Word and element location records:
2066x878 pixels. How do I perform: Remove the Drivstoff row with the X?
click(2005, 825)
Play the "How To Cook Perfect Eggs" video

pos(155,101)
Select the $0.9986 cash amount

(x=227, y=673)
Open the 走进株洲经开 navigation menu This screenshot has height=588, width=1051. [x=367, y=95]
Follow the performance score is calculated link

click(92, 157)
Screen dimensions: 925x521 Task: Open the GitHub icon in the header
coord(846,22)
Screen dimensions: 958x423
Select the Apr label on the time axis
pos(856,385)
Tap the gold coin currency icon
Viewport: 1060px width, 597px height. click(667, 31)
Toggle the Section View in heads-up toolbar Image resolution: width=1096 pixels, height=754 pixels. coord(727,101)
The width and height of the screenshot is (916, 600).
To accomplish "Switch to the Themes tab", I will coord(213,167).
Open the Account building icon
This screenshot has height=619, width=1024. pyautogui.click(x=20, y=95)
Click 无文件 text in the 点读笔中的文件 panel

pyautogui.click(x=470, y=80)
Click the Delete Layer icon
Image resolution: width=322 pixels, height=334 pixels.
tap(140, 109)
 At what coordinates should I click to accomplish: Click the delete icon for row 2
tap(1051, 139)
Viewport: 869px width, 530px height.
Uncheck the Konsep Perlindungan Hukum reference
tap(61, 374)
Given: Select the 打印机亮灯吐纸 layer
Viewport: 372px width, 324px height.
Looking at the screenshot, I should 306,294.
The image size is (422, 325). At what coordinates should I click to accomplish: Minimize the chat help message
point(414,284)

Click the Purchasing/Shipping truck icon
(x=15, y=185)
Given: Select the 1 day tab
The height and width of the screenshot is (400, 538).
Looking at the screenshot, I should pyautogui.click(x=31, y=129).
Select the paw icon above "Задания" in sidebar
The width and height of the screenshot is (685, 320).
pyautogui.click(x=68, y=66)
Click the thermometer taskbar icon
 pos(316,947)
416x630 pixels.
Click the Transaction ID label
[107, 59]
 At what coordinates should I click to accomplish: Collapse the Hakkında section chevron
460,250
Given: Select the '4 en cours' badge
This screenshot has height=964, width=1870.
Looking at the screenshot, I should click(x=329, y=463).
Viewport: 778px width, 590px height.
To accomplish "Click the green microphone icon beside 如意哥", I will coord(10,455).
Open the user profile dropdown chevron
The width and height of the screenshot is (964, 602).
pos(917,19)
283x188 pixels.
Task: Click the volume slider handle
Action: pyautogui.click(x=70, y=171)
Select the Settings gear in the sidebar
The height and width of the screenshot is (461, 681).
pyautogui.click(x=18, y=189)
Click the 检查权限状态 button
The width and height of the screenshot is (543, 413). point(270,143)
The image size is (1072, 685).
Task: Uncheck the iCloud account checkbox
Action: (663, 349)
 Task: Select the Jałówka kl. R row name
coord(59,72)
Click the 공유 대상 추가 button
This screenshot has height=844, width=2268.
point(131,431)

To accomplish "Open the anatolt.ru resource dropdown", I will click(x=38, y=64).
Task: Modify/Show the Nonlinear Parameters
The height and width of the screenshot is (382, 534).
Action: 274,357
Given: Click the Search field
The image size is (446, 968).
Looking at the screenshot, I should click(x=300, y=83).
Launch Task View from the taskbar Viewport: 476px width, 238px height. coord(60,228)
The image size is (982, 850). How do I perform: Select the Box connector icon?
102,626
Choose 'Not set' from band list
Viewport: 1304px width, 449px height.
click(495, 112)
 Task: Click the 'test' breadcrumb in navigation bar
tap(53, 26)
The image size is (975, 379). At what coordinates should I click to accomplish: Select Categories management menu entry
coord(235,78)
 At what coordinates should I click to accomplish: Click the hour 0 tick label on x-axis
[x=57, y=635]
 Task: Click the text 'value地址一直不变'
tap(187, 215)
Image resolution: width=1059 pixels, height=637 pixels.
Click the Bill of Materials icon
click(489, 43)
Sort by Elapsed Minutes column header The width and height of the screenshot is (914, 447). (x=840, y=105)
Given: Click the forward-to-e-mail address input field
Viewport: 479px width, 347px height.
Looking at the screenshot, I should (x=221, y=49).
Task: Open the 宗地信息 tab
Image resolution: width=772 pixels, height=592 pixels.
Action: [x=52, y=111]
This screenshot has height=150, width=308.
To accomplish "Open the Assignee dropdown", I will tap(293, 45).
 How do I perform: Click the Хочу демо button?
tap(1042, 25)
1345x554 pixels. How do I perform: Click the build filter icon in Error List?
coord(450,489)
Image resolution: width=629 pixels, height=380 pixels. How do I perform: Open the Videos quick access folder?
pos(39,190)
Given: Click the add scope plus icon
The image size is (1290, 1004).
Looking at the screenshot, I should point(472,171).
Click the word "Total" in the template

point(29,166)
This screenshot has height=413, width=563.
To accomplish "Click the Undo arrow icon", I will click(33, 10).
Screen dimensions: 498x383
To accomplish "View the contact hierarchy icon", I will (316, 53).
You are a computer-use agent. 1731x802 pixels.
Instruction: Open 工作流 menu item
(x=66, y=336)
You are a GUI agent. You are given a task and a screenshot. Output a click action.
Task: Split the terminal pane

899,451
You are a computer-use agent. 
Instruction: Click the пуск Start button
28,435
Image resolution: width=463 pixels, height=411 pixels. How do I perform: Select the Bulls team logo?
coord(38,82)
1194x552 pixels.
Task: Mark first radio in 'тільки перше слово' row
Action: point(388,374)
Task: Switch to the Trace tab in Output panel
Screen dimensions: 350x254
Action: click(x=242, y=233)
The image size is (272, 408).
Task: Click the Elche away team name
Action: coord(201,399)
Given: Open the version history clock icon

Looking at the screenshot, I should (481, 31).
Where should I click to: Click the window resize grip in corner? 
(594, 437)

**DIRECTIVE:** Format every line above as a JSON list of strings, one string per line, and leave out the blank lines.

**REPLY TO THE TASK:**
[
  "2066x878 pixels. How do I perform: Remove the Drivstoff row with the X?",
  "click(2005, 825)",
  "Play the \"How To Cook Perfect Eggs\" video",
  "pos(155,101)",
  "Select the $0.9986 cash amount",
  "(x=227, y=673)",
  "Open the 走进株洲经开 navigation menu This screenshot has height=588, width=1051. [x=367, y=95]",
  "Follow the performance score is calculated link",
  "click(92, 157)",
  "Screen dimensions: 925x521 Task: Open the GitHub icon in the header",
  "coord(846,22)",
  "Screen dimensions: 958x423",
  "Select the Apr label on the time axis",
  "pos(856,385)",
  "Tap the gold coin currency icon",
  "Viewport: 1060px width, 597px height. click(667, 31)",
  "Toggle the Section View in heads-up toolbar Image resolution: width=1096 pixels, height=754 pixels. coord(727,101)",
  "The width and height of the screenshot is (916, 600).",
  "To accomplish \"Switch to the Themes tab\", I will coord(213,167).",
  "Open the Account building icon",
  "This screenshot has height=619, width=1024. pyautogui.click(x=20, y=95)",
  "Click 无文件 text in the 点读笔中的文件 panel",
  "pyautogui.click(x=470, y=80)",
  "Click the Delete Layer icon",
  "Image resolution: width=322 pixels, height=334 pixels.",
  "tap(140, 109)",
  " At what coordinates should I click to accomplish: Click the delete icon for row 2",
  "tap(1051, 139)",
  "Viewport: 869px width, 530px height.",
  "Uncheck the Konsep Perlindungan Hukum reference",
  "tap(61, 374)",
  "Given: Select the 打印机亮灯吐纸 layer",
  "Viewport: 372px width, 324px height.",
  "Looking at the screenshot, I should 306,294.",
  "The image size is (422, 325). At what coordinates should I click to accomplish: Minimize the chat help message",
  "point(414,284)",
  "Click the Purchasing/Shipping truck icon",
  "(x=15, y=185)",
  "Given: Select the 1 day tab",
  "The height and width of the screenshot is (400, 538).",
  "Looking at the screenshot, I should pyautogui.click(x=31, y=129).",
  "Select the paw icon above \"Задания\" in sidebar",
  "The width and height of the screenshot is (685, 320).",
  "pyautogui.click(x=68, y=66)",
  "Click the thermometer taskbar icon",
  " pos(316,947)",
  "416x630 pixels.",
  "Click the Transaction ID label",
  "[107, 59]",
  " At what coordinates should I click to accomplish: Collapse the Hakkında section chevron",
  "460,250",
  "Given: Select the '4 en cours' badge",
  "This screenshot has height=964, width=1870.",
  "Looking at the screenshot, I should click(x=329, y=463).",
  "Viewport: 778px width, 590px height.",
  "To accomplish \"Click the green microphone icon beside 如意哥\", I will coord(10,455).",
  "Open the user profile dropdown chevron",
  "The width and height of the screenshot is (964, 602).",
  "pos(917,19)",
  "283x188 pixels.",
  "Task: Click the volume slider handle",
  "Action: pyautogui.click(x=70, y=171)",
  "Select the Settings gear in the sidebar",
  "The height and width of the screenshot is (461, 681).",
  "pyautogui.click(x=18, y=189)",
  "Click the 检查权限状态 button",
  "The width and height of the screenshot is (543, 413). point(270,143)",
  "The image size is (1072, 685).",
  "Task: Uncheck the iCloud account checkbox",
  "Action: (663, 349)",
  " Task: Select the Jałówka kl. R row name",
  "coord(59,72)",
  "Click the 공유 대상 추가 button",
  "This screenshot has height=844, width=2268.",
  "point(131,431)",
  "To accomplish \"Open the anatolt.ru resource dropdown\", I will click(x=38, y=64).",
  "Task: Modify/Show the Nonlinear Parameters",
  "The height and width of the screenshot is (382, 534).",
  "Action: 274,357",
  "Given: Click the Search field",
  "The image size is (446, 968).",
  "Looking at the screenshot, I should click(x=300, y=83).",
  "Launch Task View from the taskbar Viewport: 476px width, 238px height. coord(60,228)",
  "The image size is (982, 850). How do I perform: Select the Box connector icon?",
  "102,626",
  "Choose 'Not set' from band list",
  "Viewport: 1304px width, 449px height.",
  "click(495, 112)",
  " Task: Click the 'test' breadcrumb in navigation bar",
  "tap(53, 26)",
  "The image size is (975, 379). At what coordinates should I click to accomplish: Select Categories management menu entry",
  "coord(235,78)",
  " At what coordinates should I click to accomplish: Click the hour 0 tick label on x-axis",
  "[x=57, y=635]",
  " Task: Click the text 'value地址一直不变'",
  "tap(187, 215)",
  "Image resolution: width=1059 pixels, height=637 pixels.",
  "Click the Bill of Materials icon",
  "click(489, 43)",
  "Sort by Elapsed Minutes column header The width and height of the screenshot is (914, 447). (x=840, y=105)",
  "Given: Click the forward-to-e-mail address input field",
  "Viewport: 479px width, 347px height.",
  "Looking at the screenshot, I should (x=221, y=49).",
  "Task: Open the 宗地信息 tab",
  "Image resolution: width=772 pixels, height=592 pixels.",
  "Action: [x=52, y=111]",
  "This screenshot has height=150, width=308.",
  "To accomplish \"Open the Assignee dropdown\", I will tap(293, 45).",
  " How do I perform: Click the Хочу демо button?",
  "tap(1042, 25)",
  "1345x554 pixels. How do I perform: Click the build filter icon in Error List?",
  "coord(450,489)",
  "Image resolution: width=629 pixels, height=380 pixels. How do I perform: Open the Videos quick access folder?",
  "pos(39,190)",
  "Given: Click the add scope plus icon",
  "The image size is (1290, 1004).",
  "Looking at the screenshot, I should point(472,171).",
  "Click the word \"Total\" in the template",
  "point(29,166)",
  "This screenshot has height=413, width=563.",
  "To accomplish \"Click the Undo arrow icon\", I will click(33, 10).",
  "Screen dimensions: 498x383",
  "To accomplish \"View the contact hierarchy icon\", I will (316, 53).",
  "You are a computer-use agent. 1731x802 pixels.",
  "Instruction: Open 工作流 menu item",
  "(x=66, y=336)",
  "You are a GUI agent. You are given a task and a screenshot. Output a click action.",
  "Task: Split the terminal pane",
  "899,451",
  "You are a computer-use agent. ",
  "Instruction: Click the пуск Start button",
  "28,435",
  "Image resolution: width=463 pixels, height=411 pixels. How do I perform: Select the Bulls team logo?",
  "coord(38,82)",
  "1194x552 pixels.",
  "Task: Mark first radio in 'тільки перше слово' row",
  "Action: point(388,374)",
  "Task: Switch to the Trace tab in Output panel",
  "Screen dimensions: 350x254",
  "Action: click(x=242, y=233)",
  "The image size is (272, 408).",
  "Task: Click the Elche away team name",
  "Action: coord(201,399)",
  "Given: Open the version history clock icon",
  "Looking at the screenshot, I should (481, 31).",
  "Where should I click to: Click the window resize grip in corner? ",
  "(594, 437)"
]